Shape of the universe -- Does it change with time?

[MathematicalPhysicist]

Are there any cosmological models that say that the shape of the universe changes with time?

As in it may oscillate between being a sphere, torus , saddle or a plane?

I remember the course in Astrophysics that I took in my BSc studies, and we had it that the shape of the universe depends on the cosmological constant, $k$ either it's positive, negative or zero.

And the options were if we had k>0 then it's a sphere if it's k<0 it's a saddle and for k=0 a plane.

Why isn't there an option of a torus?

 

[Chalnoth]

There are two separate things that are meant by "shape". First, there's the local spatial curvature. This is what is represented by $k$. In a homogeneous, isotropic universe, General Relativity says that the value $k$ is a constant.

The second meaning of shape is the overall connectedness of the universe. Such as whether it's a sphere that wraps back on itself, a torus, or something else. Locally a torus and a flat plane are identical (as an idealized torus has no spatial curvature). They only differ in their global properties, and unfortunately it's very difficult to determine what the global topology of our universe is when we can only ever observe a small corner of it.

 

[MathematicalPhysicist]

@Chalnoth are there any models that attest that the shape of the universe oscillates between different shapes?

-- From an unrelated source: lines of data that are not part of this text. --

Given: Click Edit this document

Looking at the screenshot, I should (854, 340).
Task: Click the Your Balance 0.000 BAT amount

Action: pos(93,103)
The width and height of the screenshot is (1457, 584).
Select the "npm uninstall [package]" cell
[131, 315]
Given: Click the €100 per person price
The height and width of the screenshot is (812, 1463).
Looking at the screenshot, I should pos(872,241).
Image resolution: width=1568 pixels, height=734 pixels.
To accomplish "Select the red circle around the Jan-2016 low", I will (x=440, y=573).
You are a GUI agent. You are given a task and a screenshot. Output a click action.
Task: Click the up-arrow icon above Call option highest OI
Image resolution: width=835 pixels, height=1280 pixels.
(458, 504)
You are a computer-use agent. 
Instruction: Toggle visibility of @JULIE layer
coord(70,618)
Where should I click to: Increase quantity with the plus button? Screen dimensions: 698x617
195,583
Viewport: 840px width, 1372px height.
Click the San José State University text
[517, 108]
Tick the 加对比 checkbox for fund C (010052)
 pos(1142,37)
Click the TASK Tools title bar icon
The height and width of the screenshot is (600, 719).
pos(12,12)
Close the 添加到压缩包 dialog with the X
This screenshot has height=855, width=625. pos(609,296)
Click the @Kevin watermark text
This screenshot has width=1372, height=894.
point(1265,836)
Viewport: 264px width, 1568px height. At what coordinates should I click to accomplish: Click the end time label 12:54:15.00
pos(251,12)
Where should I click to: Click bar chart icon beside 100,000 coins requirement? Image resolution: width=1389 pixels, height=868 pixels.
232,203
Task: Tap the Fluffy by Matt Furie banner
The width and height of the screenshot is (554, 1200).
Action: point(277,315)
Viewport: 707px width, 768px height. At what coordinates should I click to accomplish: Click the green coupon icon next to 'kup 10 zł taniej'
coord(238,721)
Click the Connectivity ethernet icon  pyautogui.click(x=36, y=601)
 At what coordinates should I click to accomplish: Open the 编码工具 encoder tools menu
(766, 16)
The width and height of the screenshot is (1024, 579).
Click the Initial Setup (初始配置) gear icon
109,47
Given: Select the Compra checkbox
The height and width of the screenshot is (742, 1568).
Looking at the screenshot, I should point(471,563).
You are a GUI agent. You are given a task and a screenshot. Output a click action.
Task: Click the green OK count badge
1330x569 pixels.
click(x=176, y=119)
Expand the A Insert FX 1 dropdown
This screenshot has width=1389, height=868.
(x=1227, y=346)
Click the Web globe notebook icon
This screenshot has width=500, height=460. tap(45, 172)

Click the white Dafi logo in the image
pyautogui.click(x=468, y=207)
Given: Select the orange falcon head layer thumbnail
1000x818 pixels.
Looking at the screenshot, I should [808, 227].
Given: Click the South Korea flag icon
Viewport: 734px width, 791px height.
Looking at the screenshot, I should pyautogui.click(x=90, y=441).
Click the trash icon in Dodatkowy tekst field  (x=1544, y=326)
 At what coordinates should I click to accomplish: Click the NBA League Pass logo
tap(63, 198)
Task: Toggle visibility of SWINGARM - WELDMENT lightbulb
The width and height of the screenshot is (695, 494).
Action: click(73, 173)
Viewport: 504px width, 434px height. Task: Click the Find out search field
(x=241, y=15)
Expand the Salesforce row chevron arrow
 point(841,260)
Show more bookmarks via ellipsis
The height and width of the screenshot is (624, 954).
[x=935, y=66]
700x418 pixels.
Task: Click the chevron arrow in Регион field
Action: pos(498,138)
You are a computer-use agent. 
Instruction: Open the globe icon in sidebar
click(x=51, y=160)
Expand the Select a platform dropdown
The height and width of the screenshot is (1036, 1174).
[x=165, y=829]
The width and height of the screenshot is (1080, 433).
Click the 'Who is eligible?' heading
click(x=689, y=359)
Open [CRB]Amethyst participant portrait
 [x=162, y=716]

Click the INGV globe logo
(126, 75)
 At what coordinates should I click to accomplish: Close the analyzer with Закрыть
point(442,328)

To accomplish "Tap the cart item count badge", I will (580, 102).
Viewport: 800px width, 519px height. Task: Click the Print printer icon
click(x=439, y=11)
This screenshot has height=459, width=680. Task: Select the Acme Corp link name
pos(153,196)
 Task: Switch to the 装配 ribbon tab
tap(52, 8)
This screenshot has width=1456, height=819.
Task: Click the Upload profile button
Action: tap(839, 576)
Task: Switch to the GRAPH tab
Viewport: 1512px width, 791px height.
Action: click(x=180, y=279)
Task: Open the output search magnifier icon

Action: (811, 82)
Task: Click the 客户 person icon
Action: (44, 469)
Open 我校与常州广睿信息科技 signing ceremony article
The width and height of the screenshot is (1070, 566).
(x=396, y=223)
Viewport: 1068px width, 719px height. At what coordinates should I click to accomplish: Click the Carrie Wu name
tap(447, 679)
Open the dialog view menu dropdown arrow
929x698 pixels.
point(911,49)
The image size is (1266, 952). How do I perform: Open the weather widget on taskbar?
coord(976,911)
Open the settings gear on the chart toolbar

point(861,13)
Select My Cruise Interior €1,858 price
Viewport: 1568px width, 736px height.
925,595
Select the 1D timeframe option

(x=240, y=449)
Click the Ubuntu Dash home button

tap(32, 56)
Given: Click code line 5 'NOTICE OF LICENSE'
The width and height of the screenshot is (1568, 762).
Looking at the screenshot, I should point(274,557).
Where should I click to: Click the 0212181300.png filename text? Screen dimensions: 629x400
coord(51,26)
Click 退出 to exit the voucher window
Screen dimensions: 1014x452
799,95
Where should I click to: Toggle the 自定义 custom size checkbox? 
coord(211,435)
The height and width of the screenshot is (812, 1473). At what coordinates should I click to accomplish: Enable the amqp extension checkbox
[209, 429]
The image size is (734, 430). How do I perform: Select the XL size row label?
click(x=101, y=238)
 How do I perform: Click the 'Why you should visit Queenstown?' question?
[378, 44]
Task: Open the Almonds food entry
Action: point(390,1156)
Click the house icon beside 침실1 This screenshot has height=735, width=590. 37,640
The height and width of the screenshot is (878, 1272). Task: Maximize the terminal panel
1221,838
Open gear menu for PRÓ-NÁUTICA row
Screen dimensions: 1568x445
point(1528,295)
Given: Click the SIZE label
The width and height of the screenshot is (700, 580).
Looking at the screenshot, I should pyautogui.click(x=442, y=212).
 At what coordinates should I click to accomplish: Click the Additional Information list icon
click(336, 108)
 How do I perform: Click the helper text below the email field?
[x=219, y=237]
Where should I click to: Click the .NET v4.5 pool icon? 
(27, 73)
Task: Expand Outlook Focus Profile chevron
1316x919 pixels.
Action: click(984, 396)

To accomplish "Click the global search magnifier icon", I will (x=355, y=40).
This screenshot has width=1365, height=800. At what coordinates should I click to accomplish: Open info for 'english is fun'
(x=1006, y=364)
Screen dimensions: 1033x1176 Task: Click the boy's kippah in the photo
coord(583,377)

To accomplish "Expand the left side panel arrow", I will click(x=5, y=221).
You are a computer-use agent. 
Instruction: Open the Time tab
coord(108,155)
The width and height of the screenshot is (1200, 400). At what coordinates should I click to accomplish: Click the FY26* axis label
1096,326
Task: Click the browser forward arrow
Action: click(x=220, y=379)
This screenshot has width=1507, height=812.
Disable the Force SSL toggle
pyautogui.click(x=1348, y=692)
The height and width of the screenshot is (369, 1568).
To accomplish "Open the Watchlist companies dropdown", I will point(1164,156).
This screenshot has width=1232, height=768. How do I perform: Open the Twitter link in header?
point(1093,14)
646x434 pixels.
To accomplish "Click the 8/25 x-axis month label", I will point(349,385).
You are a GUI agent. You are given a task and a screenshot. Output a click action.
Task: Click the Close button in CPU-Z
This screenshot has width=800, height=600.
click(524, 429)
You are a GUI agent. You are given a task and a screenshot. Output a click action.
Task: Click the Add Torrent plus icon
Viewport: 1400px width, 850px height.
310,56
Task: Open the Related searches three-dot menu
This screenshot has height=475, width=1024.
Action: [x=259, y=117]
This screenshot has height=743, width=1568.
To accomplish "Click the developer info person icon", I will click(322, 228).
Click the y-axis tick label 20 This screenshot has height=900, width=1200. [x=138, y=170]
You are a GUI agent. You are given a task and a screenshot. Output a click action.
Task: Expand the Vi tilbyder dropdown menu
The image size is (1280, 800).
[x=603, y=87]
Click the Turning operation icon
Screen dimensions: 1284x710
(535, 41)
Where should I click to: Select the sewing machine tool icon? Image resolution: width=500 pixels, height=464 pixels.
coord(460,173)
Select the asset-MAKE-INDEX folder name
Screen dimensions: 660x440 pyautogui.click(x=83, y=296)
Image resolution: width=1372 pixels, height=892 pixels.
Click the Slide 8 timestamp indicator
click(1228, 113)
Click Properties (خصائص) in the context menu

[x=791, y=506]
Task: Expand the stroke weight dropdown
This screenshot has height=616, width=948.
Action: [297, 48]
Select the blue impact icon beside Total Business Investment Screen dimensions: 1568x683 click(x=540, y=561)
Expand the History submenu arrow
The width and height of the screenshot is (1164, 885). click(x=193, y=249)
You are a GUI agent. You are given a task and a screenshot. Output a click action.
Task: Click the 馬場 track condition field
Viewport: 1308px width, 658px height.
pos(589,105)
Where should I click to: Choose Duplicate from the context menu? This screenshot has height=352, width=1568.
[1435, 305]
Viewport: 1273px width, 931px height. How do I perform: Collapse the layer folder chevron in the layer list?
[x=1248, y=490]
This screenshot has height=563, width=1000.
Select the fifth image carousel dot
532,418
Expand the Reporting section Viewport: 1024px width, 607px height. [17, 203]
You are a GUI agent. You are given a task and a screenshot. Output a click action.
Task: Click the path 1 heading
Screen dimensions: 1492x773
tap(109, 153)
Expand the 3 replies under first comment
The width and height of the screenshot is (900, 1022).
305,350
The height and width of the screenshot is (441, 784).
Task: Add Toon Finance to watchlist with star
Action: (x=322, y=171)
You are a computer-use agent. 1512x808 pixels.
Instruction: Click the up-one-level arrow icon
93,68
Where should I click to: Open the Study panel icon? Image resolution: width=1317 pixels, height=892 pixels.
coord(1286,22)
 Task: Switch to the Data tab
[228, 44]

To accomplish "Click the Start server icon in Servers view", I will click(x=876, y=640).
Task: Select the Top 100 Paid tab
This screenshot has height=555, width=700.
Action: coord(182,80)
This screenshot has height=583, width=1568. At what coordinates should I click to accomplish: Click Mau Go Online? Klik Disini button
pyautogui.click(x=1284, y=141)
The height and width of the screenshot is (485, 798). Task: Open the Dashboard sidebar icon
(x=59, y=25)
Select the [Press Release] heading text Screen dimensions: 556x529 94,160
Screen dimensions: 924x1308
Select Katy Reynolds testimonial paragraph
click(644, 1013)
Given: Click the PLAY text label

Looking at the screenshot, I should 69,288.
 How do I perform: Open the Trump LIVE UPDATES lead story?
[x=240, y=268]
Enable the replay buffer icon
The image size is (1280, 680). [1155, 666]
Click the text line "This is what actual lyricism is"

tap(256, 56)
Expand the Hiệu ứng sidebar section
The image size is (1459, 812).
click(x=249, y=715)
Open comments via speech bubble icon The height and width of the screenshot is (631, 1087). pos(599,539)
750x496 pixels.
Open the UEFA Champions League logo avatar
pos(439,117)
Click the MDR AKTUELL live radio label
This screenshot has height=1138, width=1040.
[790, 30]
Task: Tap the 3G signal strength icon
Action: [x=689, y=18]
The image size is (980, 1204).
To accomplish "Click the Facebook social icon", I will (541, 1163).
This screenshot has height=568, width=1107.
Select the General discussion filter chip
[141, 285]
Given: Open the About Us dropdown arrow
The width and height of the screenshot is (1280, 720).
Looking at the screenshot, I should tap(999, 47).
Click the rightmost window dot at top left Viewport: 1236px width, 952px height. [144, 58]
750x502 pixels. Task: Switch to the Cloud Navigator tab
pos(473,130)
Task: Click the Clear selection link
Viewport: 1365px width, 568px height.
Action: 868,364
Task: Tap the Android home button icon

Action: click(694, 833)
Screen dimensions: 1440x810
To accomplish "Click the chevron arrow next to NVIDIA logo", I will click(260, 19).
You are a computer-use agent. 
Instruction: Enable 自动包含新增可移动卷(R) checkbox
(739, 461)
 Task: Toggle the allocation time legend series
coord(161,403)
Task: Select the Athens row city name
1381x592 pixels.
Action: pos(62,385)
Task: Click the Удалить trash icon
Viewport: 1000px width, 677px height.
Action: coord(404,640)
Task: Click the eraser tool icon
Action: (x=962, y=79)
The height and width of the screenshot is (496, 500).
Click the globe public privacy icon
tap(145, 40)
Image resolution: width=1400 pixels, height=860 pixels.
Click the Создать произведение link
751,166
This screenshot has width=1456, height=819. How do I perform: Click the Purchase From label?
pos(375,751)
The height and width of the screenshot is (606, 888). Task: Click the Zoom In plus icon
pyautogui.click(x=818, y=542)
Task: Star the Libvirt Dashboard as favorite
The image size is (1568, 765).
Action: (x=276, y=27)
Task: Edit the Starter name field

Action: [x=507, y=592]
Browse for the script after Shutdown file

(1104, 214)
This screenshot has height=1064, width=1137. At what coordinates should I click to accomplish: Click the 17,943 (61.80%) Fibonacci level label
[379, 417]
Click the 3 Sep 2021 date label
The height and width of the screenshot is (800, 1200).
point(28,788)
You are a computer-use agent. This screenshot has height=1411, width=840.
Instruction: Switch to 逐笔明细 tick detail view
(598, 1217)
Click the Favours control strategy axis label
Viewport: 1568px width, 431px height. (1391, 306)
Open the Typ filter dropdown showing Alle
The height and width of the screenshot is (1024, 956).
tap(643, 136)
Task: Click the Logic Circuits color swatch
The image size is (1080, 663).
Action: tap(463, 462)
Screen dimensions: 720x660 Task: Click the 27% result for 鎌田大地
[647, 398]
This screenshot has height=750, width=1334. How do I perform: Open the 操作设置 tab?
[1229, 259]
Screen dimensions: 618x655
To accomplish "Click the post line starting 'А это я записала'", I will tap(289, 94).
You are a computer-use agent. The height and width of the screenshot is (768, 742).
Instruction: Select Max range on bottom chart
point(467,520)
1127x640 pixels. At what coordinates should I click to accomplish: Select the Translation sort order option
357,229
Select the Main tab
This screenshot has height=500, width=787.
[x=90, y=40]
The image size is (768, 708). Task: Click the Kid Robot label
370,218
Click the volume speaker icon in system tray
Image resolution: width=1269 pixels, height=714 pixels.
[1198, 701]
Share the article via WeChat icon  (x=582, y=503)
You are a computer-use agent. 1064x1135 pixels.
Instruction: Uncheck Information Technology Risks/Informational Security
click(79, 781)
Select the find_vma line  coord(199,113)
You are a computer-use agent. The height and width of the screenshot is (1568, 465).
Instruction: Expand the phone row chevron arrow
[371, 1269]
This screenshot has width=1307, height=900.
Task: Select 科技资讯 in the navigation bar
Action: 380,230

As in the overall connectedness of the universe.
Why is homogeneity and isotropy will imply that the value of $k$ should be constant?
Lay on me the maths, I hope next year to return to Schutz's book on GR, so I'll understand your answer better. (in my undergrad studies I learned of Differential Geometry, so perhaps I just need a bit of a refresh).

 

[Chalnoth]

@Chalnoth are there any models that attest that the shape of the universe oscillates between different shapes?

I'm pretty sure the answer is no.

As in the overall connectedness of the universe.
Why is homogeneity and isotropy will imply that the value of $k$ should be constant?

The short answer is that the homogeneity and isotropy guarantee that the curvature will evolve in a simple manner over time. I believe the spatial curvature at any given time is actually $k/a(t)^2$ (though the precise formula depends a bit upon conventions).

Another way to put it is that since we have the assumption of homogeneity and isotropy, the spatial curvature must be identical everywhere (or else it would violate the assumption of homogeneity). But it could still change with time, which we can use to reformulate as a function of the scale factor instead. Solving Einstein's Equations shows that that function is proportional to $1/a^2$.

 

[phinds]

@Chalnoth are there any models that attest that the shape of the universe oscillates between different shapes?

It seems that that would require a state change of some radical sort, wouldn't it? Seems exceedingly unlikely.

 

[newjerseyrunner]

No, how could it? Time is a fundamental part of the universe, so how can the universe change in respect to it?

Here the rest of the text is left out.